Answer

**step1** Understanding the problem

We are asked to find the median and mode(s) for three different sets of data. We need to process each set separately.

Question1.step2 (Solving for data set (a): Ordering the data)

The given data set is 8, 4, 3, 4, 3, 8, 1, and 8.
To find the median and mode, we first arrange the data in ascending order.
Arranging the numbers from least to greatest: 1, 3, 3, 4, 4, 8, 8, 8.

Question1.step3 (Solving for data set (a): Finding the median)

There are 8 numbers in the ordered data set (1, 3, 3, 4, 4, 8, 8, 8). Since there is an even number of data points, the median is the average of the two middle numbers.
The middle numbers are the 4th and 5th numbers, which are 4 and 4.
To find the average, we add these two numbers and divide by 2.
$$4 + 4 = 8$$
$$8 \div 2 = 4$$
So, the median for data set (a) is 4.

Question1.step4 (Solving for data set (a): Finding the mode)

The mode is the number that appears most frequently in the data set.
In the ordered data set (1, 3, 3, 4, 4, 8, 8, 8):
- The number 1 appears 1 time.
- The number 3 appears 2 times.
- The number 4 appears 2 times.
- The number 8 appears 3 times.
The number 8 appears most often.
So, the mode for data set (a) is 8.

Question2.step1 (Solving for data set (b): Ordering the data)

The given data set is 4, 11, 53, 5, 2, and 58.
To find the median and mode, we first arrange the data in ascending order.
Arranging the numbers from least to greatest: 2, 4, 5, 11, 53, 58.

Question2.step2 (Solving for data set (b): Finding the median)

There are 6 numbers in the ordered data set (2, 4, 5, 11, 53, 58). Since there is an even number of data points, the median is the average of the two middle numbers.
The middle numbers are the 3rd and 4th numbers, which are 5 and 11.
To find the average, we add these two numbers and divide by 2.
$$5 + 11 = 16$$
$$16 \div 2 = 8$$
So, the median for data set (b) is 8.

Question2.step3 (Solving for data set (b): Finding the mode)

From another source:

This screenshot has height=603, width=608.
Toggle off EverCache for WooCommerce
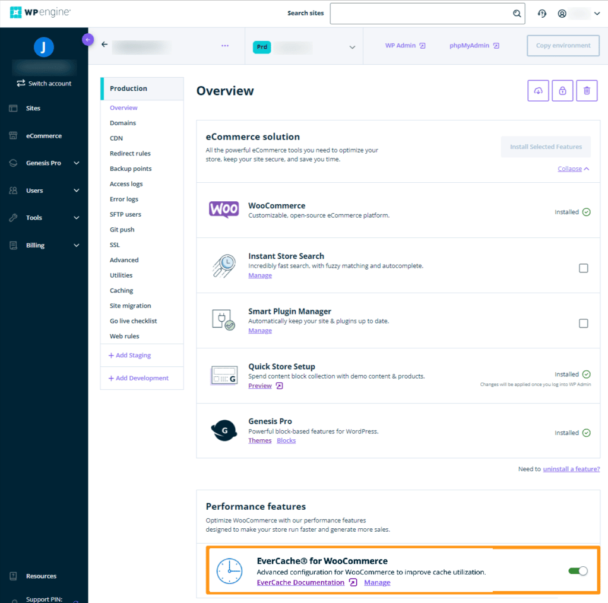point(577,571)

The mode is the number that appears most frequently in the data set.
In the ordered data set (2, 4, 5, 11, 53, 58):
- The number 2 appears 1 time.
- The number 4 appears 1 time.
- The number 5 appears 1 time.
- The number 11 appears 1 time.
- The number 53 appears 1 time.
- The number 58 appears 1 time.
Each number appears only once. When all numbers appear with the same frequency, there is no mode.
So, data set (b) has no mode.

Question3.step1 (Solving for data set (c): Ordering the data)

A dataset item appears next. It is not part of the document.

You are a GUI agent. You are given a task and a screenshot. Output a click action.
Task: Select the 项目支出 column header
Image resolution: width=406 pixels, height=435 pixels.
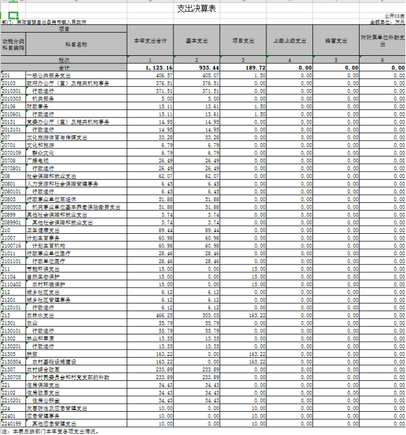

The given data set is 33cm, 21cm, 22cm, 31cm, 13cm, 33cm, 22cm, 23cm, 35cm, and 20cm.
To find the median and mode, we first arrange the data in ascending order.
Arranging the measurements from least to greatest: 13cm, 20cm, 21cm, 22cm, 22cm, 23cm, 31cm, 33cm, 33cm, 35cm.

Question3.step2 (Solving for data set (c): Finding the median)

There are 10 numbers in the ordered data set (13cm, 20cm, 21cm, 22cm, 22cm, 23cm, 31cm, 33cm, 33cm, 35cm). Since there is an even number of data points, the median is the average of the two middle numbers.
The middle numbers are the 5th and 6th numbers, which are 22cm and 23cm.
To find the average, we add these two numbers and divide by 2.
$$22cm + 23cm = 45cm$$
$$45cm \div 2 = 22.5cm$$
So, the median for data set (c) is 22.5cm.

Question3.step3 (Solving for data set (c): Finding the mode)

The mode is the number that appears most frequently in the data set.
In the ordered data set (13cm, 20cm, 21cm, 22cm, 22cm, 23cm, 31cm, 33cm, 33cm, 35cm):
- The number 13cm appears 1 time.
- The number 20cm appears 1 time.
- The number 21cm appears 1 time.
- The number 22cm appears 2 times.
- The number 23cm appears 1 time.
- The number 31cm appears 1 time.
- The number 33cm appears 2 times.
- The number 35cm appears 1 time.
Both 22cm and 33cm appear 2 times, which is the highest frequency.
So, the modes for data set (c) are 22cm and 33cm.